Por ende, es casi indudable la consciencia de Boaventura sobre este sistema: muchas de sus investigaciones apuntan a comprenderlo junto con personas que no encarnan sus mismos privilegios. Sin embargo, por las denuncias, no es tan obvio que se haya cuestionado su posición de poder en las relaciones con subalternas (o la de sus colegas cercanos) y los efectos perversos de su prestigio, que lo harían casi intocable o, como decimos popularmente, una “vaca sagrada”. En su respuesta, paradójicamente, dedicará una parte a defender su prestigio y el del CES, y a cuestionar la pertinencia académica del capítulo que publicaron las subalternas que lo denuncian.
Si bien no estoy afirmando que las posiciones de poder o de vulnerabilidad son estáticas o definitivas, tanto como no lo son las identidades, sí que el uso irresponsable del prestigio en una academia que vive de las jerarquías; es el caldo de cultivo perfecto para la emergencia de violencias e impunidad. Más aún cuando se denuncian silencios institucionales. Además, es necesario que la academia se ocupe de comprender cómo surge, opera y se mantiene este sistema. El encuentro de los relatos de las denunciantes son insumos claves para pensar la maraña de violencias, en tanto nos permiten conocer y actuar desde lo íntimo contra los efectos del abuso de poder. El silencio ha dejado de ser una opción, aunque hablarlo incomode y atemorice.
La otra cara del euro
Conversé con una investigadora indígena que presentó, junto con otras colegas, una denuncia colectiva ante el comité de ética del proyecto que lidera la autora principal del capítulo mencionado. Ellas denuncian haber sido violentadas psicológica y laboralmente por ella, y también haber sufrido racismo. Esta denuncia pone de presente un asunto explorado particularmente por mujeres y disidencias indígenas y negras: existen abusos más allá de los abusos sexuales que son igualmente graves y que debemos eliminar de nuestras sociedades.
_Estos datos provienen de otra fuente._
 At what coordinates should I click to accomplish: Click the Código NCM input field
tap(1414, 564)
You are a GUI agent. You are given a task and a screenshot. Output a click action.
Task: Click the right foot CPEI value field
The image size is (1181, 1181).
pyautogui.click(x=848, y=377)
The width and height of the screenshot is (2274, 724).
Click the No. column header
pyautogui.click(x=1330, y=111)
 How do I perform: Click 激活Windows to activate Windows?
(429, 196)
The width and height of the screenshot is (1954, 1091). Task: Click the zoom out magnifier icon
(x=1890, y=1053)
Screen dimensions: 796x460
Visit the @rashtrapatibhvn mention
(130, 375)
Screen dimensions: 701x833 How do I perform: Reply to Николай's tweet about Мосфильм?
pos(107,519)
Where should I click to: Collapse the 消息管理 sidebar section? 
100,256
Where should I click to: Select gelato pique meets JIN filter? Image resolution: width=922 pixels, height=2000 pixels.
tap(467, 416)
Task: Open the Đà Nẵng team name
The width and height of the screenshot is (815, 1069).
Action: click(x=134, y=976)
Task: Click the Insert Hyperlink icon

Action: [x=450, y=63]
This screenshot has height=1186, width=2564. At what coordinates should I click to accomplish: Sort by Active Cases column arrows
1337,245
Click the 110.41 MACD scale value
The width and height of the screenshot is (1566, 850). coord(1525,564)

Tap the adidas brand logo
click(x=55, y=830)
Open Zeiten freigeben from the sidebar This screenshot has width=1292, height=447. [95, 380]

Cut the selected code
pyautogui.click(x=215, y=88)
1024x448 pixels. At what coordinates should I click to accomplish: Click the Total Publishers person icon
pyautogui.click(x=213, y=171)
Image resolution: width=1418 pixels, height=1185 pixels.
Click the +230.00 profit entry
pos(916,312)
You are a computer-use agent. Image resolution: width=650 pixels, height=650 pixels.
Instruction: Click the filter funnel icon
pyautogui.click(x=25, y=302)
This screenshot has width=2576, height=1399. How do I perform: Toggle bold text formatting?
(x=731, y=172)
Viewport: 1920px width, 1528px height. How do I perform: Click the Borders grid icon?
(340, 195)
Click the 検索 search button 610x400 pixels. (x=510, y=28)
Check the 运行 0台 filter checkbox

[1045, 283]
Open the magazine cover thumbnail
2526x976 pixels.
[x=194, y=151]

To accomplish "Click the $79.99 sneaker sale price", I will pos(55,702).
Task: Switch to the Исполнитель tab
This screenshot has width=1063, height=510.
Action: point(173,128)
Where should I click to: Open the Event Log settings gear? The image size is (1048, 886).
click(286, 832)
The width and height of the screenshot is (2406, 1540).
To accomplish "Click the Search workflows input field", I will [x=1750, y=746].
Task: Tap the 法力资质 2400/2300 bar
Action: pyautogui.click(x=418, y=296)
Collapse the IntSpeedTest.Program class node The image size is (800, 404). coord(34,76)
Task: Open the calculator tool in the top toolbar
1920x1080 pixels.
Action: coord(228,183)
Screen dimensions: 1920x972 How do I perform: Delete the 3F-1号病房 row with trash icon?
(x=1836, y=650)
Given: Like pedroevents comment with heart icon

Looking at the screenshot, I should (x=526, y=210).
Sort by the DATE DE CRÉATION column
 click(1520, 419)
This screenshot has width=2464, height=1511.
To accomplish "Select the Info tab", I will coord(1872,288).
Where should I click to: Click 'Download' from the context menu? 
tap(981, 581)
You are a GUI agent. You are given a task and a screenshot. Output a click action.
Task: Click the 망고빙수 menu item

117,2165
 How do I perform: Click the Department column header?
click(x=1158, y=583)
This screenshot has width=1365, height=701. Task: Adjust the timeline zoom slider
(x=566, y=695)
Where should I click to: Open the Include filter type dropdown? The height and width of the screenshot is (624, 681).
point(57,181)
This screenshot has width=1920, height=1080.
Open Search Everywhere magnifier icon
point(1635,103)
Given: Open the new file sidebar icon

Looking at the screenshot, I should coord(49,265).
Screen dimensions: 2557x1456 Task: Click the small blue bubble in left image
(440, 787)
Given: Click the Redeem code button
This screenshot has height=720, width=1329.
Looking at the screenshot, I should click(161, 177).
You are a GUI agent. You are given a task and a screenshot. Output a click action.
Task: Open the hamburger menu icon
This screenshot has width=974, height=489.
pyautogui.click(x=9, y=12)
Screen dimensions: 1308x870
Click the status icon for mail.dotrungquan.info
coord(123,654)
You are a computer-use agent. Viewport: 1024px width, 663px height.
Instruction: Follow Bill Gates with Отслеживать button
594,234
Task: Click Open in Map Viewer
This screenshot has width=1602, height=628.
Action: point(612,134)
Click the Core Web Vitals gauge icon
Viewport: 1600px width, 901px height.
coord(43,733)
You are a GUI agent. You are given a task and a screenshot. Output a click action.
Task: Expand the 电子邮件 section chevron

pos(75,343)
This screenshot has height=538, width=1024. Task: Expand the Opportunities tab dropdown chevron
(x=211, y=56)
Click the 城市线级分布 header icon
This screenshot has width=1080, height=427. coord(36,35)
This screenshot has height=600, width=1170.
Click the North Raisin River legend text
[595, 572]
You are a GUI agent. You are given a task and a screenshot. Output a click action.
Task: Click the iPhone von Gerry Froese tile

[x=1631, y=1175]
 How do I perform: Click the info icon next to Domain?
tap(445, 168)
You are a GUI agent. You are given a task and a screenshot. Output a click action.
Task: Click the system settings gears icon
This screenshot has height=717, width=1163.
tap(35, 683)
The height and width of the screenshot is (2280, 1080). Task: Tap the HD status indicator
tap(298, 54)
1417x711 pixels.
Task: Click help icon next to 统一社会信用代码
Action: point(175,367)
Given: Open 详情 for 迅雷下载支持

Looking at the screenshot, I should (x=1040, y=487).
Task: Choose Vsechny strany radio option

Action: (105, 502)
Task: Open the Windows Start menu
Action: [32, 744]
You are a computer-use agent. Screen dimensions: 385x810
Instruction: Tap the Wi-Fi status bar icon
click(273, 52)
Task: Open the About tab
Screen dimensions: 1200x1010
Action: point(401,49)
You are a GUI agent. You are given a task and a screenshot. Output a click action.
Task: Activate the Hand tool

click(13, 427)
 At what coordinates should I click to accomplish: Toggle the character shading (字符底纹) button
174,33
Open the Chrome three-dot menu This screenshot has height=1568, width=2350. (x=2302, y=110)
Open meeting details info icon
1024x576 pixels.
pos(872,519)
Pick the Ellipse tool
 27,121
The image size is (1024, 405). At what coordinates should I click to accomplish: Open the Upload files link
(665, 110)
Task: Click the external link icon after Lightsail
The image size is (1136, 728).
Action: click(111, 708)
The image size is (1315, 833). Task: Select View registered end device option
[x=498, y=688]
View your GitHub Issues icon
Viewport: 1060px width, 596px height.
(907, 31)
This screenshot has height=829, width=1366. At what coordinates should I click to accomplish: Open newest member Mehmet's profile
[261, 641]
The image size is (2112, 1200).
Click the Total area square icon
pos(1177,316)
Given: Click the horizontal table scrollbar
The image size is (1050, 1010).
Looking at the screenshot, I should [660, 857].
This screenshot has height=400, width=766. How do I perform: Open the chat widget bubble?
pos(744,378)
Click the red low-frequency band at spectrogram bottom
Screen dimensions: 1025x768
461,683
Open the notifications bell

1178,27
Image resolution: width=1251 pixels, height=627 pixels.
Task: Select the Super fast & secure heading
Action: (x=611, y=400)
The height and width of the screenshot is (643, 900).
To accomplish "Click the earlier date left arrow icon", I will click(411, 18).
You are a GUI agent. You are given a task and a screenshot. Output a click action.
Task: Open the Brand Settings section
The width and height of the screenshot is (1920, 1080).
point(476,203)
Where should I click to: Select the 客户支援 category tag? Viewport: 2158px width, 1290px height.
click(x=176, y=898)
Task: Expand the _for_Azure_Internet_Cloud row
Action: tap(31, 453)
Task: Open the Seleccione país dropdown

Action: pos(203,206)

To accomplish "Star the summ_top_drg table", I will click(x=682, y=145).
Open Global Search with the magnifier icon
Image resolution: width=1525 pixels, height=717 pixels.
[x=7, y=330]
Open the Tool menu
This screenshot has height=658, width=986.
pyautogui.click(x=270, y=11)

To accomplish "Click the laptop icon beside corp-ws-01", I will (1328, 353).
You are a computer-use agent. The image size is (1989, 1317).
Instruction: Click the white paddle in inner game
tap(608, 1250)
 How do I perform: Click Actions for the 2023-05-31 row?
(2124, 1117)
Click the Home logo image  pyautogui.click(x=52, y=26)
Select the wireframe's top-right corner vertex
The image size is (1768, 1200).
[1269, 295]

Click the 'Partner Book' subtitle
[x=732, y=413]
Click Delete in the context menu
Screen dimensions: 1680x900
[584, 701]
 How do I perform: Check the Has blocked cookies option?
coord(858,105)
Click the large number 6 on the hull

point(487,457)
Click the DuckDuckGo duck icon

Esto no hace menos grave las denuncias por abuso sexual contra Boaventura, más bien ayuda a ver que el problema de fondo es una academia desigual, patriarcal y colonial que se aprovecha de cualquier tipo de vulnerabilidad. Y que sigue reproduciendo violencias perpetradas por académicos y académicas abusivas que ejercen más poder y lo hacen de forma irresponsable: con evasiones, poco cuidado y sin límites consentidos claros, independientemente de que pertenezcan a un proyecto académico de izquierdas o crítico. Por esto, la academia crítica debe pensarse cómo llegar a ser antipatriarcal, antirracista y libre de abusos con prácticas concretas si quiere continuar llamándose crítica. Y esa no es solo una responsabilidad de las mujeres y disidencias en su diversidad, que ya vienen haciendo mucho por el pensamiento, la justicia y la política realmente transformadoras.
Nota: ya hay una segunda respuesta de Boaventura donde aporta pruebas contra otro testimonio. Sin embargo, ¿el camino es responder una a una las denuncias cuando son diversas y cada vez más numerosas?